## Activity
For the listing below, print exactly the lines from the line with "Task: Collapse the Parameters section" to the line with "Task: Open three-dot menu for 耳饰 row", both included, and nothing beyond them.

***** Given records *****

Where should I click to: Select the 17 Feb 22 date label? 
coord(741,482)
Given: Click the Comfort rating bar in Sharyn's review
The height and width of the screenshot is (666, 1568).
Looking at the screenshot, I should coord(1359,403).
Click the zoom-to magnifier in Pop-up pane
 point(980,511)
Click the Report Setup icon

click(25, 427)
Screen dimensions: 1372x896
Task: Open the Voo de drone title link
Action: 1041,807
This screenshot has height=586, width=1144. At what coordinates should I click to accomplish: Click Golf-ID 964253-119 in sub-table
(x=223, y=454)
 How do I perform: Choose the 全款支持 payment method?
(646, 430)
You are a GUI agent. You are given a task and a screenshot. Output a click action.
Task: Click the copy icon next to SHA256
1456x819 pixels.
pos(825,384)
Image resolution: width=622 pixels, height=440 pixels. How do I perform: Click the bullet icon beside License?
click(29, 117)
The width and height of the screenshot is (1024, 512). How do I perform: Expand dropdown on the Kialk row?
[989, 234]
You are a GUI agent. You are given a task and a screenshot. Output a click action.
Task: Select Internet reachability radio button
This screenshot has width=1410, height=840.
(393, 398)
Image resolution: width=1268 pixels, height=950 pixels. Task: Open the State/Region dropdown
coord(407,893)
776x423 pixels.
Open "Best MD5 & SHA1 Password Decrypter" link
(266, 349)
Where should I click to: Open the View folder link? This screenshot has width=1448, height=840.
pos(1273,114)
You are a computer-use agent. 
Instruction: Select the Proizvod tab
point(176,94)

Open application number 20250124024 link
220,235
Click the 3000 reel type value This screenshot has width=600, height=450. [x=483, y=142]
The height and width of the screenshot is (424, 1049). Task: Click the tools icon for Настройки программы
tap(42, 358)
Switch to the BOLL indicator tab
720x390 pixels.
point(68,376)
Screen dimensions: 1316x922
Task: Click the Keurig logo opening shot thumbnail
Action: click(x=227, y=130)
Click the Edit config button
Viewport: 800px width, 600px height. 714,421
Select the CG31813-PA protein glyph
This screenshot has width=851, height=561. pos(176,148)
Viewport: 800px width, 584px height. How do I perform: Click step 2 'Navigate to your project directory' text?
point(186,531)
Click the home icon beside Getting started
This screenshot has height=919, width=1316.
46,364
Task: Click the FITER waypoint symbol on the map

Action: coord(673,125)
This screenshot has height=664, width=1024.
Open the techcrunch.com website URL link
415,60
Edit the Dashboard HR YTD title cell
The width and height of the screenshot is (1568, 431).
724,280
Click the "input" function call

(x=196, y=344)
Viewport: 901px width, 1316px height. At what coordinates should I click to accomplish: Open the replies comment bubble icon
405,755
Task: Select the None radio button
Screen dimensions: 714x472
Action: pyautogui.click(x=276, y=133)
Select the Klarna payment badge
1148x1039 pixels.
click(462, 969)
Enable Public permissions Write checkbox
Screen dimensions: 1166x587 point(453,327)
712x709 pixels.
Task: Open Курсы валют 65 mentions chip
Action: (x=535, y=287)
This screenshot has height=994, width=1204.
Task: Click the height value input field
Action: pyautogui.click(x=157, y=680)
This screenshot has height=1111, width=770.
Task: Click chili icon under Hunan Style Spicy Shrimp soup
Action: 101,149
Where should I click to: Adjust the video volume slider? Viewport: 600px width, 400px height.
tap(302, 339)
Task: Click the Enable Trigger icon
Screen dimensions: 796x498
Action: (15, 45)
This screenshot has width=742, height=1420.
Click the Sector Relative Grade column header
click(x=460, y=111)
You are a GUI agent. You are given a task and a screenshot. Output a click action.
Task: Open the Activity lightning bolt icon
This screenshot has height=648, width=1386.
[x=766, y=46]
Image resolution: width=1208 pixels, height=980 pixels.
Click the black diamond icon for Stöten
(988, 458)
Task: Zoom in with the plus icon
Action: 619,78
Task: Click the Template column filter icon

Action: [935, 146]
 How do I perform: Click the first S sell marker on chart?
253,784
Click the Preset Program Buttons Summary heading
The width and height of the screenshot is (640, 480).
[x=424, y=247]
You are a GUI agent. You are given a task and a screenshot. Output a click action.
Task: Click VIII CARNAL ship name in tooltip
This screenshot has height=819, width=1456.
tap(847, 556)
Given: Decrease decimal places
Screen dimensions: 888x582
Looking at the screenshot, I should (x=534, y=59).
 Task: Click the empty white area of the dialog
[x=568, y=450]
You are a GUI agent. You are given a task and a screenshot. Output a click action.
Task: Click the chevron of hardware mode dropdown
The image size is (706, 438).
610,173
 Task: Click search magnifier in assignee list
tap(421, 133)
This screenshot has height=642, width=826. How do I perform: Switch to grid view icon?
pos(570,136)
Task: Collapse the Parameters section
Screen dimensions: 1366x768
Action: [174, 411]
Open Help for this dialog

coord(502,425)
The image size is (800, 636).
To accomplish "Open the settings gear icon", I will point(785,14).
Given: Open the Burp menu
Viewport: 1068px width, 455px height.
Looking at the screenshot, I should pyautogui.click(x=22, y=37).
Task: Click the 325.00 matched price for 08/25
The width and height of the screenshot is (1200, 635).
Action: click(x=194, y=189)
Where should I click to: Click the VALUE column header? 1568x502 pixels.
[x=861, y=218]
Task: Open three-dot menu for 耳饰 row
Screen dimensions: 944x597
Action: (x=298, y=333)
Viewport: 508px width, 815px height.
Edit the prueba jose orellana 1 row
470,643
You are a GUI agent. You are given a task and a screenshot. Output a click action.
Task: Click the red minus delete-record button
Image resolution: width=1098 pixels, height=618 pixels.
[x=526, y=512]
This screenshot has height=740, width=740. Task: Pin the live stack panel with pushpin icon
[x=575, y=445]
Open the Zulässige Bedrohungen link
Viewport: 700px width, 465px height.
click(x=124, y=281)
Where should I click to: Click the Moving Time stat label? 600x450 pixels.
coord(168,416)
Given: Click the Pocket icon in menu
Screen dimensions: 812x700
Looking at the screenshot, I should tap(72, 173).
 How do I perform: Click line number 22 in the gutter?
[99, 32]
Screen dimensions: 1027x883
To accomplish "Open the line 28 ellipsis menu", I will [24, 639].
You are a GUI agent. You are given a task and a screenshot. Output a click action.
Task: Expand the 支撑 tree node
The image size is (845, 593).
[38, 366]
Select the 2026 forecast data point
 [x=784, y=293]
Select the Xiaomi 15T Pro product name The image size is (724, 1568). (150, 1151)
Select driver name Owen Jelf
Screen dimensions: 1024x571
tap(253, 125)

*****

## Solution to this problem
Task: Collapse the Parameters section
Screen dimensions: 1366x768
Action: [174, 411]
Open Help for this dialog

coord(502,425)
The image size is (800, 636).
To accomplish "Open the settings gear icon", I will point(785,14).
Given: Open the Burp menu
Viewport: 1068px width, 455px height.
Looking at the screenshot, I should pyautogui.click(x=22, y=37).
Task: Click the 325.00 matched price for 08/25
The width and height of the screenshot is (1200, 635).
Action: click(x=194, y=189)
Where should I click to: Click the VALUE column header? 1568x502 pixels.
[x=861, y=218]
Task: Open three-dot menu for 耳饰 row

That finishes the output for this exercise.